• ЗАДАНИЯ
1) Определите, соответствуют ли интервью утверждения (а), (б) и (в). (а) Солонин утверждает, что между украинскими и зарубежными экспозициями существует катастрофическая разница. (б) Витрину выставочного зала на Владимирской использовали для рекламного содержания выставки. (в) По словам Солонина, у выставок современного искусства в Украине длительная история. На каждое утверждение ответьте «да» или «нет» и приведите решающие слова интервью в точной цитате.
2) Изложите суть интервью в двух предложениях.
3) Перепишите без изменений часть интервью, начиная со слов «Интервью Анатолия Ульянова» и заканчивая словами «должное внимание экспозиции?».

• ПРЕДЛОЖЕННЫЙ ОТРЫВОК
Интервью Анатолия Ульянова с менеджером выставок PinchukArtCentre Евгением Солониным.
***
– Уделяют ли украинские галеристы должное внимание экспозиции?
Я не претендую на столь широкие обобщения, мне сложно судить целую страну. В своих оценках я могу отталкиваться лишь от своего субъективного опыта. Не могу утверждать, что между экспозициями украинскими и экспозициями зарубежными существует какая-то катастрофическая разница. Всё зависит от более широкого контекста. Если говорить о выставках традиционного направления, то здесь у Украины есть большой классический опыт. Чего не скажешь о выставках современного искусства, которые здесь – пока ещё дело без длительной истории. Прежде, чем сравнивать экспозиции украинские с экспозициями зарубежными, необходимо понять, что экспозиция – это форма выражения выставки. Вопрос не в том, насколько качественны украинские экспозиции современного искусства, но в том, насколько выставки этого искусства интересны сами по себе.
– Вы считаете, что именно из-за уровня содержания украинских арт-проектов страдает их выражение?
Разумеется. Экспозиция – лишь один из элементов организации и демонстрации выставки. Ответ на вопрос "Что первично, а что вторично?" всегда разный. Бывает, выставка определяется экспозицией. Или наоборот – лишь завершается ею. Став директором выставочного зала на Владимирской, я увлекся возможностью изменить подход к выставке как таковой и больше внимания уделить экспозиции, к слову, тесно связанной с рекламой. Выставочный зал на Владимирской обладал большой витриной, которая, казалось бы, экспозиции не нужна. Повесь на нее картину лицом к зрителю - она окажется задом к прохожим на улице. Повесь наоборот - тоже не очень хорошо, это, в конце концов, не магазин. Поэтому мы решили использовать витрины как пространство для рекламного содержания выставки - вырезали из бумаги буквы, клеили их, выстраивали название проекта, указывали имя автора, даты проведения выставки. Тогда подобное ещё не практиковалось. Мы только приходили к тому, что выставка искусства должна привлекать внимание, зазывать людей в себя. Сегодня это норма. Работая сегодня над выставкой, ты думаешь уже не только о том, как разместить работы, сколько их должно быть и как их осветить, но и о том, какие будут флаера, каким шрифтом будет написано название, что будут подавать на фуршете, который призван подчеркнуть статус гостей. Выставка – это целый комплекс решений, каждое из которых определяет результат. Все детали важны.

• БЛОК ДАННЫХ
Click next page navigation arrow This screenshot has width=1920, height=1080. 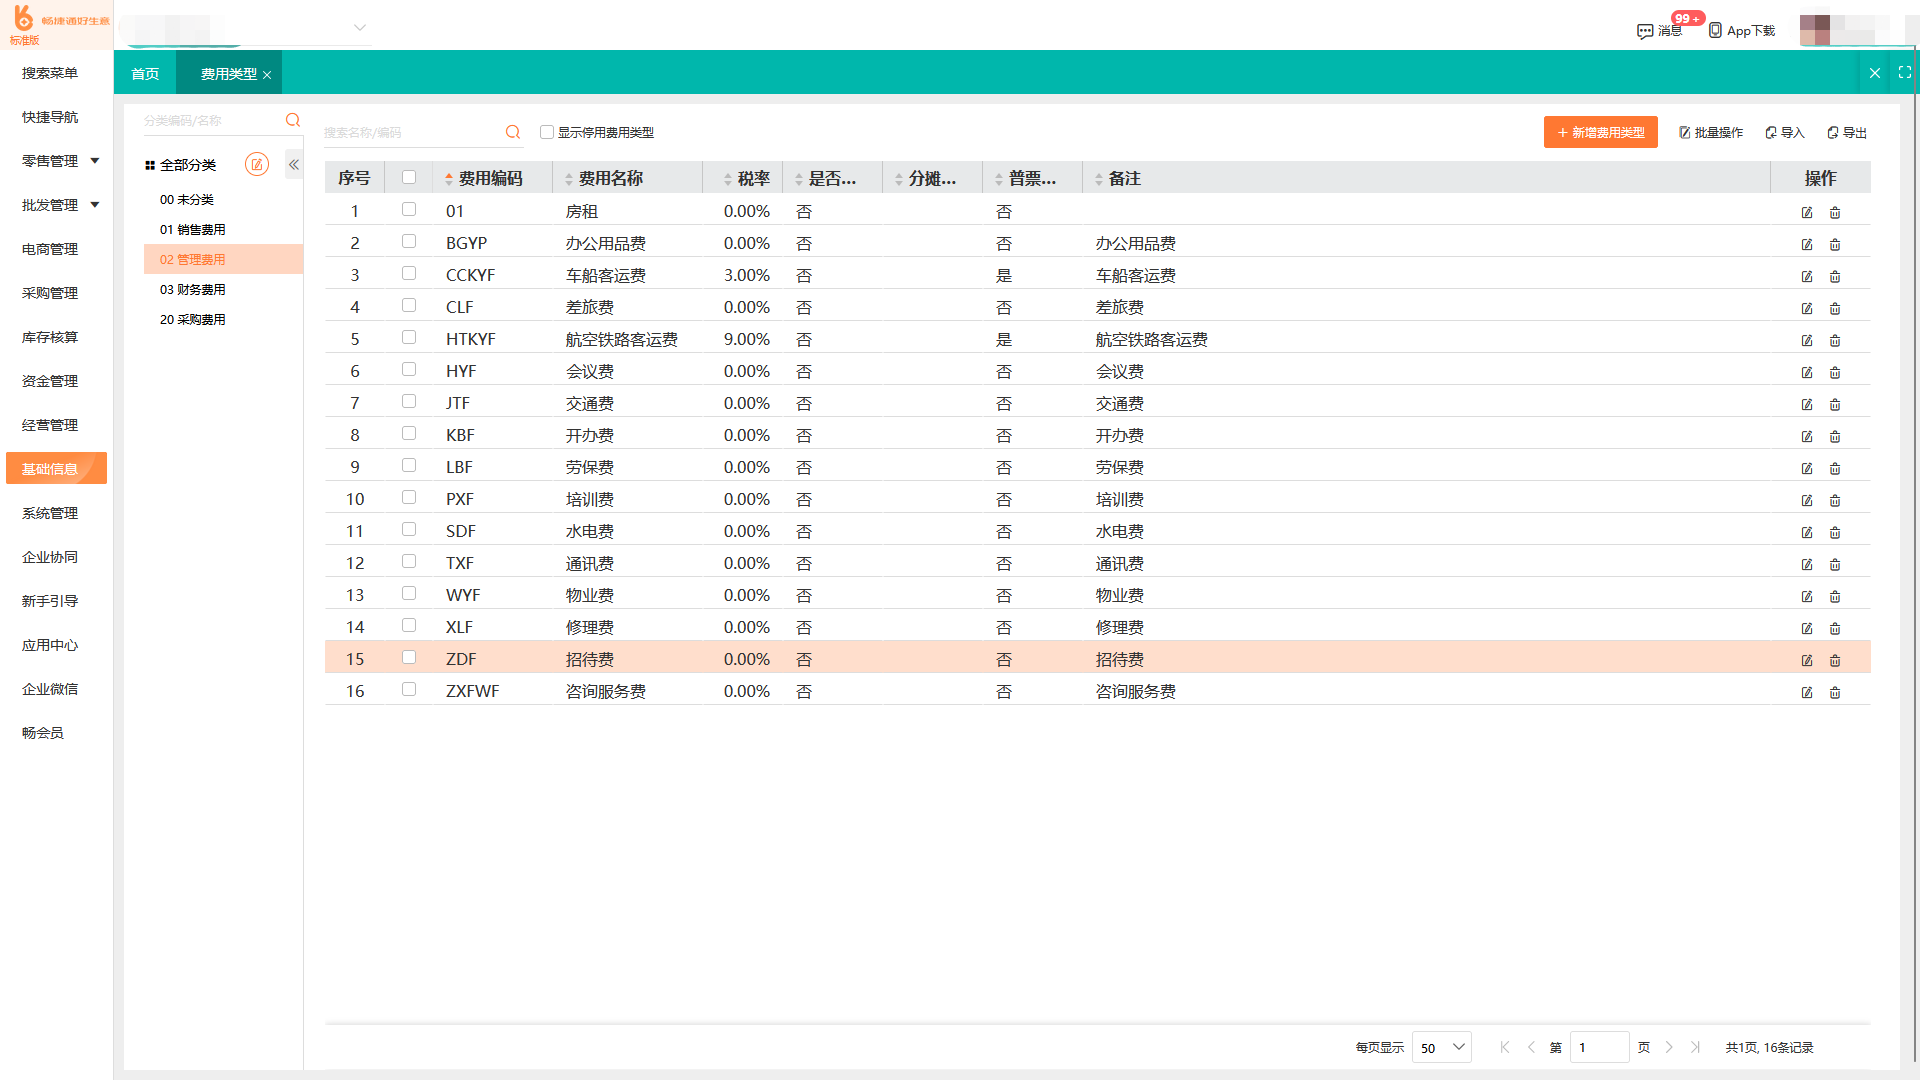(x=1664, y=1047)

• ОТВЕТЫ К ЗАДАНИЯМ
1)
(а) Нет: «Не могу утверждать, что между экспозициями украинскими и экспозициями зарубежными существует какая-то катастрофическая разница».
(б) Да: «Поэтому мы решили использовать витрины как пространство для рекламного содержания выставки».
(в) Нет: «Чего не скажешь о выставках современного искусства, которые здесь – пока ещё дело без длительной истории».

2) Менеджер выставок PinchukArtCentre Евгений Солонин считает экспозицию формой выражения выставки и полагает, что вопрос не в качестве украинских экспозиций современного искусства, а в том, насколько интересны сами выставки. Когда он возглавил выставочный зал на Владимирской, витрину зала стали использовать для рекламы выставки; сегодня привлечение зрителей стало нормой, а выставку Солонин называет целым комплексом решений, в котором важны все детали.

3)
Интервью Анатолия Ульянова с менеджером выставок PinchukArtCentre Евгением Солониным.
***
– Уделяют ли украинские галеристы должное внимание экспозиции?